Compared to its peers, TD is poorly positioned for growth in the medium term. Both Royal Bank of Canada and Bank of Montreal have successfully completed transformative acquisitions (HSBC Canada and Bank of the West, respectively) that provide clear paths to market share gains and synergy-driven earnings growth. TD, in contrast, is in a defensive posture, focused on remediation rather than expansion. The primary risk is that the regulatory penalties and restrictions are more severe and prolonged than anticipated, potentially costing billions and preventing M&A activity for several years. The main opportunity is that a swift and manageable resolution could serve as a major positive catalyst, allowing the bank to deploy its substantial excess capital.

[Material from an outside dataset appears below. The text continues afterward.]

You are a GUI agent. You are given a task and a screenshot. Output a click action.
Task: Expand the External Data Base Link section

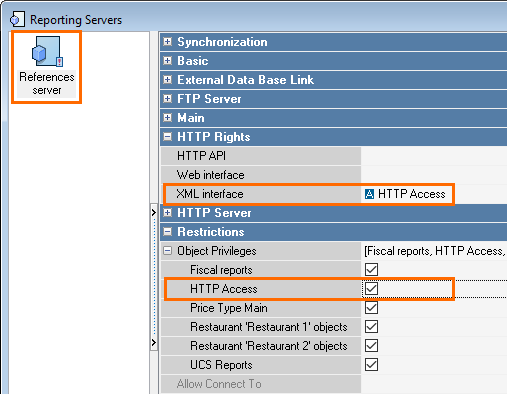click(168, 80)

In the near term, TD's growth outlook is weak. For the next year (through FY2026), analyst consensus points to EPS growth of 5-6%, driven primarily by modest loan growth and share buybacks. Over the next three years (through FY2029), the EPS CAGR is expected to remain in the 4-6% range (analyst consensus) as higher compliance costs and an inability to pursue acquisitions weigh on performance. The most sensitive variable is the Provision for Credit Losses (PCL); a 10% increase in PCLs from the base assumption could reduce EPS by an estimated 3-5%. My assumptions include: 1) The North American economy experiences a soft landing, not a deep recession. 2) Interest rates stabilize, providing a stable NIM. 3) The AML regulatory fine is announced but operational restrictions remain for at least two years. The likelihood of these assumptions holding is moderate. 1-Year Projections (FY26): Bear Case: EPS growth: 0-2%. Normal Case: EPS growth: 5-6%. Bull Case: EPS growth: 8-10% (driven by a better-than-expected economy). 3-Year Projections (FY29): Bear Case: EPS CAGR: 1-3%. Normal Case: EPS CAGR: 4-6%. Bull Case: EPS CAGR: 7-9% (assuming partial lifting of regulatory restrictions).
Over the long term, TD's prospects depend entirely on resolving its regulatory issues. Assuming a resolution by year five, the bank could resume its growth strategy. A five-year scenario (through FY2030) could see a Revenue CAGR of 3-5% (independent model) and an EPS CAGR of 6-8% (independent model) as growth normalizes. Over ten years (through FY2035), with its M&A engine potentially restarted, TD could achieve an EPS CAGR of 7-9% (independent model). The key long-duration sensitivity is the bank's ability to return to U.S. acquisitions; a continued ban would cap long-term growth in the mid-single digits. A 5% increase in its U.S. market share via a future acquisition could boost long-term EPS CAGR by 100-200 bps. My assumptions include: 1) Full resolution of AML issues by 2029. 2) TD successfully restarts its U.S. acquisition strategy. 3) The North American banking landscape remains favorable for consolidation. The likelihood is moderate, as regulatory trust must be rebuilt. 5-Year Projections (FY30): Bear Case: EPS CAGR: 3-5%. Normal Case: EPS CAGR: 6-8%. Bull Case: EPS CAGR: 9-11%. 10-Year Projections (FY35): Bear Case: EPS CAGR: 4-6%. Normal Case: EPS CAGR: 7-9%. Bull Case: EPS CAGR: 10-12%.